EXTRACT TO READ section start

An IBC Accelerator report titled “5G Remote Production (In the Middle of Nowhere)” got my attention. I live in the Missouri boondocks and have issues using 4G LTE for production and backhaul. How does 5G for video production work with little if any infrastructure in the middle of Kenya, New Zealand, or Ireland? Answer? They brought their own private 5G network in the trunk of a van.

IBC’s Mark Smith began the session by explaining that IBC Accelerators are about hands-on learning, learning by doing, and experimenting. It’s not about white papers or presentations. “That's the end part, he said. “The key part is learning by doing, and everybody working together learns about what can go wrong. They also learn how to fix some of these solutions, and how they can develop new technology for the future.”

EXTRACT TO READ section end
DATA SUPPLIED section start

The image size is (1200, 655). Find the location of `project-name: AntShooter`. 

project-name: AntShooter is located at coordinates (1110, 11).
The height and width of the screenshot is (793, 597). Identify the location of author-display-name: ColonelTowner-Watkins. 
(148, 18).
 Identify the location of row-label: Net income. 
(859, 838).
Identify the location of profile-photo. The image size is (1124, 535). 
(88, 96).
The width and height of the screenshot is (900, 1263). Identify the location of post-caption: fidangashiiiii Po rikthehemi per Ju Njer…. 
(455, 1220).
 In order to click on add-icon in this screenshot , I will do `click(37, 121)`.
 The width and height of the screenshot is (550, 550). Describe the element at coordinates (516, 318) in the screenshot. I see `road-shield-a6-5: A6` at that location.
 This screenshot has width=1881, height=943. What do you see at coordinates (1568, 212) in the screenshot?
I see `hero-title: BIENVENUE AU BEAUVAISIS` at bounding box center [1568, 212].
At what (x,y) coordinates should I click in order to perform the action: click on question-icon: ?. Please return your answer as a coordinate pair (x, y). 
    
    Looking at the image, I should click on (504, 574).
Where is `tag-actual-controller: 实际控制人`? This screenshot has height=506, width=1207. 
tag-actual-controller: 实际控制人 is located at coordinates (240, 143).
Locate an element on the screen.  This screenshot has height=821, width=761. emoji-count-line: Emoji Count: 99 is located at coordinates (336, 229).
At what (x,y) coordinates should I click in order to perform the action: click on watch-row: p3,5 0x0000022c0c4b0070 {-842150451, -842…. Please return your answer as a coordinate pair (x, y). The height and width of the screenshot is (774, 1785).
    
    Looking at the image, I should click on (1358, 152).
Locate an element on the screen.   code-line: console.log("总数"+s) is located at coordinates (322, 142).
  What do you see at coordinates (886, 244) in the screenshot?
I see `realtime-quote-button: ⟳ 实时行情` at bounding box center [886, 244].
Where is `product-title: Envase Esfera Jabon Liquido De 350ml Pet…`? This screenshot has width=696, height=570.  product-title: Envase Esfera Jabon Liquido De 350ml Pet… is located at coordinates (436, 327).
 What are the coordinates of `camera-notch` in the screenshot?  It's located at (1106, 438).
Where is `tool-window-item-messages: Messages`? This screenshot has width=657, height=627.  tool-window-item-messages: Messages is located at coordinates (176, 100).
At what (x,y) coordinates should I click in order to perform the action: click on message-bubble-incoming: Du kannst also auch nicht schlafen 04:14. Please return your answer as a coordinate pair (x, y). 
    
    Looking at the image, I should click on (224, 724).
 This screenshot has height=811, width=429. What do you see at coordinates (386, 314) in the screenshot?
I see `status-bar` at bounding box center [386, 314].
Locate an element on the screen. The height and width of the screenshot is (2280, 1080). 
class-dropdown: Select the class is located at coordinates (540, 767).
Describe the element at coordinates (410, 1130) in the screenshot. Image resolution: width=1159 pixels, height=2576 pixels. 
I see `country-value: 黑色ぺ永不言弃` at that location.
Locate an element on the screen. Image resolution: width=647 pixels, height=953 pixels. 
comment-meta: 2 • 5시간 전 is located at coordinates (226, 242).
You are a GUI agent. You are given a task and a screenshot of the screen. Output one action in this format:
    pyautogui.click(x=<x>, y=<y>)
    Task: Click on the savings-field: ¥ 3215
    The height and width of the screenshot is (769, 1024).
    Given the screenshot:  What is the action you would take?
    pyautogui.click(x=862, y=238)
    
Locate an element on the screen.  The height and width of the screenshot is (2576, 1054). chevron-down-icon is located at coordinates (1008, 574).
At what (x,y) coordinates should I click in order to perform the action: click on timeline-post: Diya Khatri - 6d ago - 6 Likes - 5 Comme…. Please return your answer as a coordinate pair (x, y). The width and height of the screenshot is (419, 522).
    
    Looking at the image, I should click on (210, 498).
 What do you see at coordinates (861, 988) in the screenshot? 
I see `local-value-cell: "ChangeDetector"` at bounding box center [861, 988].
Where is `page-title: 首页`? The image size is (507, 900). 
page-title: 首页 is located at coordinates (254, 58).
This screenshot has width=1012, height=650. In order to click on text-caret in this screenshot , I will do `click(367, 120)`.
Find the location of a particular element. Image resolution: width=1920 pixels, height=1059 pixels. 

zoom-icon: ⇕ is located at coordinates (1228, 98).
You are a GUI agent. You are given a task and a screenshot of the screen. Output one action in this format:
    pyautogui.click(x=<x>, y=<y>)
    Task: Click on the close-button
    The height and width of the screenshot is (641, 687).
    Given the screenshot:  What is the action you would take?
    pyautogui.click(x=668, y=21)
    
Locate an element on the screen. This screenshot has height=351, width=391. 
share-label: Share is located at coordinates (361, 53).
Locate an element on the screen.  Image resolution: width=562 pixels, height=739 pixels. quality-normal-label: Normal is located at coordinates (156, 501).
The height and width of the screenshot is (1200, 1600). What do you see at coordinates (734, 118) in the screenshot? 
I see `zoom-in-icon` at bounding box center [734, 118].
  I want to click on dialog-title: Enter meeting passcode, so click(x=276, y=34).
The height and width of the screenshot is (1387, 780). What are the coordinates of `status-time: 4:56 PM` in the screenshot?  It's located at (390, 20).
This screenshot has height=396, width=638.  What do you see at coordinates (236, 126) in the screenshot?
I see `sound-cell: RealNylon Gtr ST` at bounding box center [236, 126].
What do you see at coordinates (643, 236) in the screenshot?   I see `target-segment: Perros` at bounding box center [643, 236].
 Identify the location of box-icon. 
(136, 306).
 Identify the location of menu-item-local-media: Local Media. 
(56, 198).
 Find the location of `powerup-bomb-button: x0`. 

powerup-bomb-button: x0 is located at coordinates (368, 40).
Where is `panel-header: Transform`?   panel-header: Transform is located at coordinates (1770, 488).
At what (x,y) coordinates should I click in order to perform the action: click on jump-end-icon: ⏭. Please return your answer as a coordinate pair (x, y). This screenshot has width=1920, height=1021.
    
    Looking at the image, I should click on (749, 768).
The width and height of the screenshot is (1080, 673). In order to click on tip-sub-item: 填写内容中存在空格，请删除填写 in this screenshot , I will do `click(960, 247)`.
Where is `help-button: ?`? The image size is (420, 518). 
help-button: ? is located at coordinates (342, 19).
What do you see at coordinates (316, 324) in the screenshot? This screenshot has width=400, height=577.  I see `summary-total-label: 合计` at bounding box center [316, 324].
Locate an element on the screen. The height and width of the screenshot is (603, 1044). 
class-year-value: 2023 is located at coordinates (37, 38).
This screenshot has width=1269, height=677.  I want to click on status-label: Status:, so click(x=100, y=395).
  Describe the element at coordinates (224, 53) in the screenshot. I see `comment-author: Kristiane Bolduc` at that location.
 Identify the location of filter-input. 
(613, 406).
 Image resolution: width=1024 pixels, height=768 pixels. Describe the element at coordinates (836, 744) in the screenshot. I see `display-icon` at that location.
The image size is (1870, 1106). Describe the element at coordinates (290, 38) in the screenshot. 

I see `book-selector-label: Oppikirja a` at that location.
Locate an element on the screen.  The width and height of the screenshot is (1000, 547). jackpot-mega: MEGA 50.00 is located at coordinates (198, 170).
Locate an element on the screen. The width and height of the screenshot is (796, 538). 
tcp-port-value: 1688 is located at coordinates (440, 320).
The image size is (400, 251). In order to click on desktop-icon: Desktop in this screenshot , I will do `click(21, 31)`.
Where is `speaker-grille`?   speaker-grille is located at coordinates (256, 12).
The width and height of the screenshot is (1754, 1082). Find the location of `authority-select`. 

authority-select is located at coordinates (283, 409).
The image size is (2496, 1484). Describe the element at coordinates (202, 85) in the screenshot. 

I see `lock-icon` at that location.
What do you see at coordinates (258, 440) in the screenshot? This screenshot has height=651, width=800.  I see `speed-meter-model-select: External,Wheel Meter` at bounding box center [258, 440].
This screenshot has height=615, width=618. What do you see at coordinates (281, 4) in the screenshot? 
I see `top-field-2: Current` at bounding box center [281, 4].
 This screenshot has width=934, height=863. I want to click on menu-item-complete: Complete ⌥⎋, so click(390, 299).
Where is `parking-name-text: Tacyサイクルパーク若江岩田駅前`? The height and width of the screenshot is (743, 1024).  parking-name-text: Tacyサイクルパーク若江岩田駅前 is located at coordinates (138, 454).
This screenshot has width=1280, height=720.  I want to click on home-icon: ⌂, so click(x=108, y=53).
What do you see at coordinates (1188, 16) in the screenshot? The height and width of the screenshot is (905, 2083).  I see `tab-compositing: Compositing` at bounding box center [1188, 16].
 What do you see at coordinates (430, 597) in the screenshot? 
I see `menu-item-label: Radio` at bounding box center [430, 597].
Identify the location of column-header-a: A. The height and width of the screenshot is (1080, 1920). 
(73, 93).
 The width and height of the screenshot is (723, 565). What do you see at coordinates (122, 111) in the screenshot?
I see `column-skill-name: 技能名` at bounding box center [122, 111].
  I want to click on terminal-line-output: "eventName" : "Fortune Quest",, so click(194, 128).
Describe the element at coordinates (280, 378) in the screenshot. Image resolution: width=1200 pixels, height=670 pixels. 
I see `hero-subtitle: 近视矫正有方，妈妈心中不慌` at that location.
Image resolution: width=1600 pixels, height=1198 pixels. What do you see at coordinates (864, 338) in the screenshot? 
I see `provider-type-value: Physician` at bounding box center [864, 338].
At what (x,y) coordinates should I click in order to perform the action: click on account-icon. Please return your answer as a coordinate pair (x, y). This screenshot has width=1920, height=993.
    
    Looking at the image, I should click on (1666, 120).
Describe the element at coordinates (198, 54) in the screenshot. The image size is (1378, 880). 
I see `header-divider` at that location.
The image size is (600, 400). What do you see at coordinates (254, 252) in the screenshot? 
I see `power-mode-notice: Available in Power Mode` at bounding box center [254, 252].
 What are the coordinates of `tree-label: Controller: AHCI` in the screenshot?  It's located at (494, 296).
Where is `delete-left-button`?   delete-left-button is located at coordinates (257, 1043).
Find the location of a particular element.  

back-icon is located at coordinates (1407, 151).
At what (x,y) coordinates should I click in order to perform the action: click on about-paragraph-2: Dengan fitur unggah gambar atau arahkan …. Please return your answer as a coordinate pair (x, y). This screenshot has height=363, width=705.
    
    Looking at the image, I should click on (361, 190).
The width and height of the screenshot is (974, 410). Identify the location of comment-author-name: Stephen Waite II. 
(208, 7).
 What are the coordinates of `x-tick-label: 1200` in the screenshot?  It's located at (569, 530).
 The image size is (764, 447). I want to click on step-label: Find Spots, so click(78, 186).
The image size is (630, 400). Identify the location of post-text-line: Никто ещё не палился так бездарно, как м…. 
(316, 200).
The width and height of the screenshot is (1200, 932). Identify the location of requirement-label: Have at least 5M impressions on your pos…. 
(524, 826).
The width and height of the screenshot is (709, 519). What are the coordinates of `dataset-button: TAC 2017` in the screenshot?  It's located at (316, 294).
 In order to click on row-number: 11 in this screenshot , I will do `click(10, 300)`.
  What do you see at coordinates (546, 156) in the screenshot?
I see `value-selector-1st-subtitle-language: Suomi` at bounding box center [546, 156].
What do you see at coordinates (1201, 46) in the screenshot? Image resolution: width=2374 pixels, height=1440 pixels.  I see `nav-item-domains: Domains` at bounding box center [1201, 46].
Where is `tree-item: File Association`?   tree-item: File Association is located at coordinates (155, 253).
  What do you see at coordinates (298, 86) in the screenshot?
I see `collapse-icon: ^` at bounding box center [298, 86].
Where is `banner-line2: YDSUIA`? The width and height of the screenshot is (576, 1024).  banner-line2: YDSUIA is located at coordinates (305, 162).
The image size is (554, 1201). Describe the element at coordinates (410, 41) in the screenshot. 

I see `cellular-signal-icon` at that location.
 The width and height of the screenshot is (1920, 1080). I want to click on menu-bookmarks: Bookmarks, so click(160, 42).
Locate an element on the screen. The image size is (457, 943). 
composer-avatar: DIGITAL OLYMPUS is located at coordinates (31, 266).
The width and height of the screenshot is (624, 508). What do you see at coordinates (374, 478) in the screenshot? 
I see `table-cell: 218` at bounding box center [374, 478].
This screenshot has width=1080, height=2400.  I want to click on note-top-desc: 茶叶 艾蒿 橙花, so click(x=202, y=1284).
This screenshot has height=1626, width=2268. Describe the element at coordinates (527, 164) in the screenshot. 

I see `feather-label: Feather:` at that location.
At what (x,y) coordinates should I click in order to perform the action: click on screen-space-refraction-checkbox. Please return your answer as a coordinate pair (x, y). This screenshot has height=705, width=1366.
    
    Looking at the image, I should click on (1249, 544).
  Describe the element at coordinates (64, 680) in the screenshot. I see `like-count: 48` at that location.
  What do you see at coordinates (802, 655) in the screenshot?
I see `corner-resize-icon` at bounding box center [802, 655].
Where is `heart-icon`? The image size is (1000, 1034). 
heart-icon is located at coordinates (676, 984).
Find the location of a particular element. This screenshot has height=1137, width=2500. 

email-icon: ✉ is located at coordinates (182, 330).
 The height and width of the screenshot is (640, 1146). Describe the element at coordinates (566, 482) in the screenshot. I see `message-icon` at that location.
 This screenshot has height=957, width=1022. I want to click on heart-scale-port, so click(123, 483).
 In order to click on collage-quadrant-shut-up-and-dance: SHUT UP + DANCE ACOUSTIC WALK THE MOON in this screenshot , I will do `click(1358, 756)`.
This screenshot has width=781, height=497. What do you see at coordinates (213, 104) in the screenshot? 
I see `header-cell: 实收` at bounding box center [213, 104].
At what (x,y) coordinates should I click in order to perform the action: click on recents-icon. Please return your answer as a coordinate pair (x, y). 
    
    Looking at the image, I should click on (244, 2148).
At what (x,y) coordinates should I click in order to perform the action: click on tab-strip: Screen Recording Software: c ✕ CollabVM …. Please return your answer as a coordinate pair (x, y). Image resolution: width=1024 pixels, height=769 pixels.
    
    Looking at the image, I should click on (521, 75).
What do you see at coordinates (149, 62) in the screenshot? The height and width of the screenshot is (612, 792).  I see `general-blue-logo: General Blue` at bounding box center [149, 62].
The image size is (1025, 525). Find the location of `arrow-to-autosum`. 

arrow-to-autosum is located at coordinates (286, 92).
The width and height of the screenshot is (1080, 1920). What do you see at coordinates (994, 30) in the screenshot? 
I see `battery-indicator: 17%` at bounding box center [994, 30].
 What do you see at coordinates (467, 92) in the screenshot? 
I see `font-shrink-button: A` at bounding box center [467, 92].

DATA SUPPLIED section end

▶ [ACTIVITY LIST]:
• a. From the 5G remote production text above, write out the passage that begins at the words "An IBC Accelerator" and stops after the words "trunk of a van.".
• b. Answer these questions from the 5G remote production text:
(i) Where does the writer live?
(ii) Who began the session on IBC Accelerators?
(iii) Where did the team carry its private 5G network?

▶ [SOLUTIONS TO THE TASKS]:
• a.
An IBC Accelerator report titled “5G Remote Production (In the Middle of Nowhere)” got my attention. I live in the Missouri boondocks and have issues using 4G LTE for production and backhaul. How does 5G for video production work with little if any infrastructure in the middle of Kenya, New Zealand, or Ireland? Answer? They brought their own private 5G network in the trunk of a van.

• b.
(i) In the Missouri boondocks.
(ii) IBC's Mark Smith.
(iii) In the trunk of a van.